Mayor Bill de Blasio described the fatal shooting of a 66-year-old mentally-ill Bronx woman last night as a preventable tragedy, but commended Police Commissioner James O’Neill for his “transparency and accountability” about the failures of the NYPD sergeant who killed her.
At about 6:15 p.m., a uniformed sergeant—who some outlets have identified as Hugh Barry—investigating an apartment in the Bronx and found an emotionally disturbed woman, identified as Deborah Tanner, holding a pair of scissors, according to the NYPD. After putting down the scissors, Tanner approached the sergeant and grabbed a baseball bat and attempted hit him—leading him to fire two shots from his service revolver, even though he carried a stun gun, striking her in the torso. She sustained wounds to the torso and was pronounced dead at a local hospital.
This morning, O’Neill said point blank that the cop involved had acted inappropriately.
“What is clear in this once instance, we failed,” O’Neill told reporters this morning. “We do have policies and procedures for handling emotionally disturbed people and it looks like some of those procedures weren’t followed.”
De Blasio urged New Yorkers should have “have some faith right now” in his NYPD, since O’Neill immediately came forward and told the public what he believed had happened and”exactly how wrong it was.”
“Our commissioner very forthrightly told the people of this city what he saw and how it violated the protocols that are in place,” de Blasio said in City Hall’s Blue Room this afternoon. “I think that is an important statement of transparency and accountability and I think it’s very important to note that the commissioner took immediate action in modifying the sergeant, taking away his gun and badge.”
When a reporter inquired why the mayor did not have the full details about the officer involved in the shooting, and why O’Neill was absent from at the briefing, de Blasio responded in his typically hostile manner.
“Nice try and absolutely inaccurate,”the mayor said, even telling the reporter to ask a serious question in light of the gravity of the tragedy.
“The commissioner and I are fully coordinated,” de Blasio continued. “I said moments ago we met last night until 11 p.m.
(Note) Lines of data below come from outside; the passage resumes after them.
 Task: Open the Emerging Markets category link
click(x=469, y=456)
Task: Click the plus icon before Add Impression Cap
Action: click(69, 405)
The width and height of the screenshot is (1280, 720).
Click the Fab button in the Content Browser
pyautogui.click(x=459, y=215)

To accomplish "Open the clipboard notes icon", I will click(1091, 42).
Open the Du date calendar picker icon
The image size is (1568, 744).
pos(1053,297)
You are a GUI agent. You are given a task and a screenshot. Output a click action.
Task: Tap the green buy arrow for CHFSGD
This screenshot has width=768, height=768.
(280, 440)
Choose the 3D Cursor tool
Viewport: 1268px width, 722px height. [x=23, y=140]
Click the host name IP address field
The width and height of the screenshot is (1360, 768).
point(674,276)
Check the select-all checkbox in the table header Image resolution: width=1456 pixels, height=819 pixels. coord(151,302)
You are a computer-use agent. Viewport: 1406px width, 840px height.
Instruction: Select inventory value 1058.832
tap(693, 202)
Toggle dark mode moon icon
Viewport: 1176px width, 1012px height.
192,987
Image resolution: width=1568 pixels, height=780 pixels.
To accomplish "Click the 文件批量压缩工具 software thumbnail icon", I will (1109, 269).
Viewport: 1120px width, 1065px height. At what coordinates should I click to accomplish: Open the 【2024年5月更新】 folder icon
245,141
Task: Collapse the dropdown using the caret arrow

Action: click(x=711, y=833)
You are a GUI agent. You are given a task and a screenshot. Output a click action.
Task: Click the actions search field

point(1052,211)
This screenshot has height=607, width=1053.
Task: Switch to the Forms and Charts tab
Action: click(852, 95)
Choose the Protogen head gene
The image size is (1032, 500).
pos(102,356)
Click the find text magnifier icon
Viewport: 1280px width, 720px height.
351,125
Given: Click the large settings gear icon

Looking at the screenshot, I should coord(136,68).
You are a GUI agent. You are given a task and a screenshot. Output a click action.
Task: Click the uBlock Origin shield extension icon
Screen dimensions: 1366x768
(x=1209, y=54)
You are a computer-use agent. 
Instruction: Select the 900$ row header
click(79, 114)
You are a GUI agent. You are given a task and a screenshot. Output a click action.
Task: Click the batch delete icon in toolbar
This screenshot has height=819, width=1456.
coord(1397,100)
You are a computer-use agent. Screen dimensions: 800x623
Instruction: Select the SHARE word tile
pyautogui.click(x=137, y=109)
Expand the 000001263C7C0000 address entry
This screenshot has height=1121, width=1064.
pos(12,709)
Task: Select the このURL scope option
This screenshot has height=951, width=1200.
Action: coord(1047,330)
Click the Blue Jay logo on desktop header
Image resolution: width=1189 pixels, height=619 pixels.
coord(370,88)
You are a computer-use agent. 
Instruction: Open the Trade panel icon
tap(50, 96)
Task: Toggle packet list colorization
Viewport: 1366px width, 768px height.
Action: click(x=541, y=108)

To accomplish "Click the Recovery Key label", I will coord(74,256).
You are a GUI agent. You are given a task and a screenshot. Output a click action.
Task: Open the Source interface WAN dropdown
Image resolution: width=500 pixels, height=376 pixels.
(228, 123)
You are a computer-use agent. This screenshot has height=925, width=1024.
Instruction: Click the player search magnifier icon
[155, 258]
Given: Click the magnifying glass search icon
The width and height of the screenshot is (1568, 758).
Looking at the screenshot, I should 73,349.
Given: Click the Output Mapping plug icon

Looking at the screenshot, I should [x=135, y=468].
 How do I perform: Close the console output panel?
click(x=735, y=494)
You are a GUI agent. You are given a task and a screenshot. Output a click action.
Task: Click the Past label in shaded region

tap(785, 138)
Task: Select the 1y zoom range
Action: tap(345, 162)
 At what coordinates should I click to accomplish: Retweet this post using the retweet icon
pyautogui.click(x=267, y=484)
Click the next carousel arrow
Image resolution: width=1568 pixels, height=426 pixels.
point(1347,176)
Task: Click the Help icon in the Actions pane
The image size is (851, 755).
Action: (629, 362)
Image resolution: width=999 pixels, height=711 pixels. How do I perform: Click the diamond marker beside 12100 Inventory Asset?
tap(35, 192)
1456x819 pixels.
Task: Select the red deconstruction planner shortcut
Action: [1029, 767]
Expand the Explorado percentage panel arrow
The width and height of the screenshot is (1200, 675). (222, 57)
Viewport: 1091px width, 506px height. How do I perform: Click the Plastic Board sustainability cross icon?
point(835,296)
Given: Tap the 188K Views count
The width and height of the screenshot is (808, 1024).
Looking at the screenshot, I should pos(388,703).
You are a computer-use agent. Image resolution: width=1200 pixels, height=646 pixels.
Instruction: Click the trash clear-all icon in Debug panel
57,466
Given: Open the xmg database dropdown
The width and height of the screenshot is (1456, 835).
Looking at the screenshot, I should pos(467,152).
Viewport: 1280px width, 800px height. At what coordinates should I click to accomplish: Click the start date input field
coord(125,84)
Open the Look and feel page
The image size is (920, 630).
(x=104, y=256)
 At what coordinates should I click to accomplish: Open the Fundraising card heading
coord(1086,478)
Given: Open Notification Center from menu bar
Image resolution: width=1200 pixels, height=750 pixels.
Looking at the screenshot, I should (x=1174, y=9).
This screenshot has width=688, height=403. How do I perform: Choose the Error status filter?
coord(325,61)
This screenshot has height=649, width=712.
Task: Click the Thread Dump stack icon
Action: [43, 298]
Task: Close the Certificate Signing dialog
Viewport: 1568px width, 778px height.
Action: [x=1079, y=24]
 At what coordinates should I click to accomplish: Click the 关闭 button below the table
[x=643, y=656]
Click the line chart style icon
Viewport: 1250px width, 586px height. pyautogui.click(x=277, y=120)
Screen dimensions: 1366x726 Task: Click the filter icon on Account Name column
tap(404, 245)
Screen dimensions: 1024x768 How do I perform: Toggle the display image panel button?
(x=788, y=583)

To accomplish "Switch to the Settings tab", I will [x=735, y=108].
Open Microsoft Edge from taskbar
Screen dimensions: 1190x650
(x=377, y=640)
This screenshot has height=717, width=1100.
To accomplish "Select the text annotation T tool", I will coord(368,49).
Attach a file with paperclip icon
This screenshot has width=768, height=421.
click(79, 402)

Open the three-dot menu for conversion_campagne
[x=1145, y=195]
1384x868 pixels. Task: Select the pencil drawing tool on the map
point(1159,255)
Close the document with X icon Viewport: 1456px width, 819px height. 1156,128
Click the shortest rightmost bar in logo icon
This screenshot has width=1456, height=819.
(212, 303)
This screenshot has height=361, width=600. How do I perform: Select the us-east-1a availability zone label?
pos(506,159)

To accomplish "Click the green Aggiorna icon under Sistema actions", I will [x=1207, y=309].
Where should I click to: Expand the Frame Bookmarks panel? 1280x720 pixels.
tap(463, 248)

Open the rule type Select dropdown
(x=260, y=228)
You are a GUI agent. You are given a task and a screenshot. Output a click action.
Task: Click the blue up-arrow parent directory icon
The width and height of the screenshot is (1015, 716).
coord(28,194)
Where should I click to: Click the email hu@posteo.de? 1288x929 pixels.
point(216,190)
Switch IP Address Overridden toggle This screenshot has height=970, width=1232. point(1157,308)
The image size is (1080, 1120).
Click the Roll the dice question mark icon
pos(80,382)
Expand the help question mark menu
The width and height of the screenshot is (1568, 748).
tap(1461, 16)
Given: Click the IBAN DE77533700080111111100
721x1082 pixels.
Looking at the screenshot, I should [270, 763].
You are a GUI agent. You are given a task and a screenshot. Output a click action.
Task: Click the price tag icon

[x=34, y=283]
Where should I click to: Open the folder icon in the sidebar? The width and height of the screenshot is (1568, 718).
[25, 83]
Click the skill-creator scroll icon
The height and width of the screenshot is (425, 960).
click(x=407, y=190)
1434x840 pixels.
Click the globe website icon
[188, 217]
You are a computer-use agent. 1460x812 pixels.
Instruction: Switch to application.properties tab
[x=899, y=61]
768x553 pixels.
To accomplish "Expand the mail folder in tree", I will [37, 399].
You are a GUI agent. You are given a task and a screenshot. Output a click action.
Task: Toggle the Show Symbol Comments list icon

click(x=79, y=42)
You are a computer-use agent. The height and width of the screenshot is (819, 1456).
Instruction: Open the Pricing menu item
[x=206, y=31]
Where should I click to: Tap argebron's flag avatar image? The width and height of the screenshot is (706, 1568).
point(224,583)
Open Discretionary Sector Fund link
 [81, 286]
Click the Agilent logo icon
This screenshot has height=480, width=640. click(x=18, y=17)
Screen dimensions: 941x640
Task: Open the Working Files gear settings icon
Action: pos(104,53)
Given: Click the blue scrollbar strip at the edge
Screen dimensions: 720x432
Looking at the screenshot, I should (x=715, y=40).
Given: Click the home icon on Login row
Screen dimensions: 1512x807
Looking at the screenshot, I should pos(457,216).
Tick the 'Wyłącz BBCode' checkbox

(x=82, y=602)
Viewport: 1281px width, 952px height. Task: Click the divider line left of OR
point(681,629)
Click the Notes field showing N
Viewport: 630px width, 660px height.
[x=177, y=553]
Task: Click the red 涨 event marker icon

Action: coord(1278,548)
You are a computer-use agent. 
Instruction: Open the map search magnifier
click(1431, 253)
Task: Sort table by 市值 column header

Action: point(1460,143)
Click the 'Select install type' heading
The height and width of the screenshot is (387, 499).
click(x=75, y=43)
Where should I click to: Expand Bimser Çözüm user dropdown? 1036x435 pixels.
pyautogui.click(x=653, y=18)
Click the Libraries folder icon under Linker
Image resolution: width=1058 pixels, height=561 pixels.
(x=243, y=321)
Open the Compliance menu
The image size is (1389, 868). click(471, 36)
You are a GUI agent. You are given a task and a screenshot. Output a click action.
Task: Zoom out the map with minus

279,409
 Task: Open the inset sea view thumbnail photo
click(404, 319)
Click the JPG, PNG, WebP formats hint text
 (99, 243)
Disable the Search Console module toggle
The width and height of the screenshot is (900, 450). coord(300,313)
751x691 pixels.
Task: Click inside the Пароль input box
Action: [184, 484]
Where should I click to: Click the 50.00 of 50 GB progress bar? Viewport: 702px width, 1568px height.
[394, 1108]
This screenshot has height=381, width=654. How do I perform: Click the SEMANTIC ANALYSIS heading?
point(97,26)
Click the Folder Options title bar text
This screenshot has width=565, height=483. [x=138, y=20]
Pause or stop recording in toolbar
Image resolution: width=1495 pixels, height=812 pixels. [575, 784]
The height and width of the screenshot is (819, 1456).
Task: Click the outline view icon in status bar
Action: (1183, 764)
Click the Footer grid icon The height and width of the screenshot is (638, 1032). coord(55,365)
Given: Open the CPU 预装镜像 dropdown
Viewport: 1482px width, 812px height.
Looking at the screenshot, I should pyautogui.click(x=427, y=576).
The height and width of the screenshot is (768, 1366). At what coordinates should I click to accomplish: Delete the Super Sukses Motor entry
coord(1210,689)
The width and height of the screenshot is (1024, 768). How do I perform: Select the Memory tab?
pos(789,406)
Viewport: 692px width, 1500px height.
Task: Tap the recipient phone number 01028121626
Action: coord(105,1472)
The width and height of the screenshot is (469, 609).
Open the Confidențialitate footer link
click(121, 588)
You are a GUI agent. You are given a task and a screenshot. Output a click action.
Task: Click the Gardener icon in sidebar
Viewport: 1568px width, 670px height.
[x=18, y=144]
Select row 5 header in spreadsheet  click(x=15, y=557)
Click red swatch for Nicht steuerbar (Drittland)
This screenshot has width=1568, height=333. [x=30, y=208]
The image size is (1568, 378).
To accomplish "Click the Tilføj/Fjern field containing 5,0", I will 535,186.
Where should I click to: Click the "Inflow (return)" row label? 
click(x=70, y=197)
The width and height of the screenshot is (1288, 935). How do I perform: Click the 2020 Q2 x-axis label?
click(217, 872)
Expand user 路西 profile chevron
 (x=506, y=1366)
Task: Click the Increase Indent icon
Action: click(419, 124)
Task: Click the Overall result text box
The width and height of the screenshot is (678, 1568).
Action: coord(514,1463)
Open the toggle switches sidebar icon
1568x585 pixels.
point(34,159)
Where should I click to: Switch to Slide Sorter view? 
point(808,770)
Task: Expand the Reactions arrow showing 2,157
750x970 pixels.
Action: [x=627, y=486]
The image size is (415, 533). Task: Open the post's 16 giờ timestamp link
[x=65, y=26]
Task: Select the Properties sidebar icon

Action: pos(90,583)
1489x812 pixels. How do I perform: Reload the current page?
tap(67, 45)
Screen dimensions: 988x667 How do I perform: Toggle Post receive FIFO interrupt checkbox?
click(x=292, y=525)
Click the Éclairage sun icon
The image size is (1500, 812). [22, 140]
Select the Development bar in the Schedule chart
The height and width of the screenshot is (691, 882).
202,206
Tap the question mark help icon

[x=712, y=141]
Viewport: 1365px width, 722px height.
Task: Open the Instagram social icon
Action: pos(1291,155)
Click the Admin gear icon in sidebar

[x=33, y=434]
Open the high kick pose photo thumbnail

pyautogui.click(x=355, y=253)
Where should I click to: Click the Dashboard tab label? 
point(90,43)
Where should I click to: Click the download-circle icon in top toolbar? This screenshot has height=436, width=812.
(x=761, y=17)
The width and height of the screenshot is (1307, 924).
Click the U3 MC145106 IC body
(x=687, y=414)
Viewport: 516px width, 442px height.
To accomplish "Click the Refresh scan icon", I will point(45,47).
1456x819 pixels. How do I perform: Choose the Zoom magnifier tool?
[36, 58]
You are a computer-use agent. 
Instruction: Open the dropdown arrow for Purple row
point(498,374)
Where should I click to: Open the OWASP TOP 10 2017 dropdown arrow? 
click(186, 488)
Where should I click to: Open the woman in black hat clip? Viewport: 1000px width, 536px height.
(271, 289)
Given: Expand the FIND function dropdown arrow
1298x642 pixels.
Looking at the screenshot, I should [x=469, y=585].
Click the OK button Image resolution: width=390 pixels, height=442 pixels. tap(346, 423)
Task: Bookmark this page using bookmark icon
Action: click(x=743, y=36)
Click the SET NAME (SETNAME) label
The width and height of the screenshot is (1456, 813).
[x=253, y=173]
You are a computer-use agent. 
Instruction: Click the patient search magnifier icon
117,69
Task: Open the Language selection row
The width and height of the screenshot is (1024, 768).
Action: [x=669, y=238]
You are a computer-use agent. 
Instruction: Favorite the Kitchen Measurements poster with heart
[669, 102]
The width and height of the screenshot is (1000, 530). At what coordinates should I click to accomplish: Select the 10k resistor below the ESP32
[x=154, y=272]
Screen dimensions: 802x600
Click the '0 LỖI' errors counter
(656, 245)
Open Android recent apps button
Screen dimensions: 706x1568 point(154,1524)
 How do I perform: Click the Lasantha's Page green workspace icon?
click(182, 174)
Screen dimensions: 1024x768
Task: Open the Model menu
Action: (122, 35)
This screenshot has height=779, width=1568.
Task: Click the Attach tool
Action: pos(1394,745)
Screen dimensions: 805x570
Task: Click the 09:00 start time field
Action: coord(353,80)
I spoke to him several times in the last hour here, totally coordinated.”
Indeed, the mayor said that despite not having an exhaustive account of the officer’s entire career, he knows for a fact that the officer experienced some of the de Blasio administration’s much-touted new training. He noted that there was time for the Emergency Services Unit to arrive, which he said is trained to deal with situations in which someone is inside of their home and acting erratically or violently and that there was also the option of bringing in hostage negotiators.
“The initial information suggests there was an initial de-escalation attempt by the sergeant and that it was successful in terms of getting Ms. Danner put down in particular a pair of scissors,” de Blasio said. “But why the rest of the protocol wasn’t followed is what we don’t understand.”
The mayor also said he met with Jennifer Danner, Deborah’s sister, who told him that her sister’s mental health problems had emerged during college and that she has spent decades trying to help her. Jennifer, who was in the hallway, also told the mayor that there were other instances in which police were able to successfully take Deborah out of the apartment so she could be hospitalized.
“It should never have happened. It’s as simple as that: it should never have happened,” de Blasio said.
And Monifa Bandele, spokeswoman for Communities United for Police Reform, expressed concerns about the fact that Danner is the seventh New Yorker considered emotionally disturbed to die in the NYPD’s hands either due to use of force or in police custody during the current administration. She similarly reiterated calls for the city to disclose the officer’s disciplinary records—which de Blasio’s police department has taken the unprecedented step of sealing.
“While acknowledgement of failure is an important step, whether this administration is serious about changing more than just rhetoric will be measured by whether disciplinary action is swift, meaningful and comprehensive,” Bandele said in a statement.
Bronx Borough President Ruben Diaz Jr.—who first shot to citywide prominence after the Amadou Diallo shooting in 1999—has called on Bronx District Attorney Darcel Clark and Attorney General Eric Schneiderman to investigate Danner’s death. The City Council’s Black, Latino and Asian Caucus has echoed Bandele’s call for the de Blasio administration to release the officer’s disciplinary records.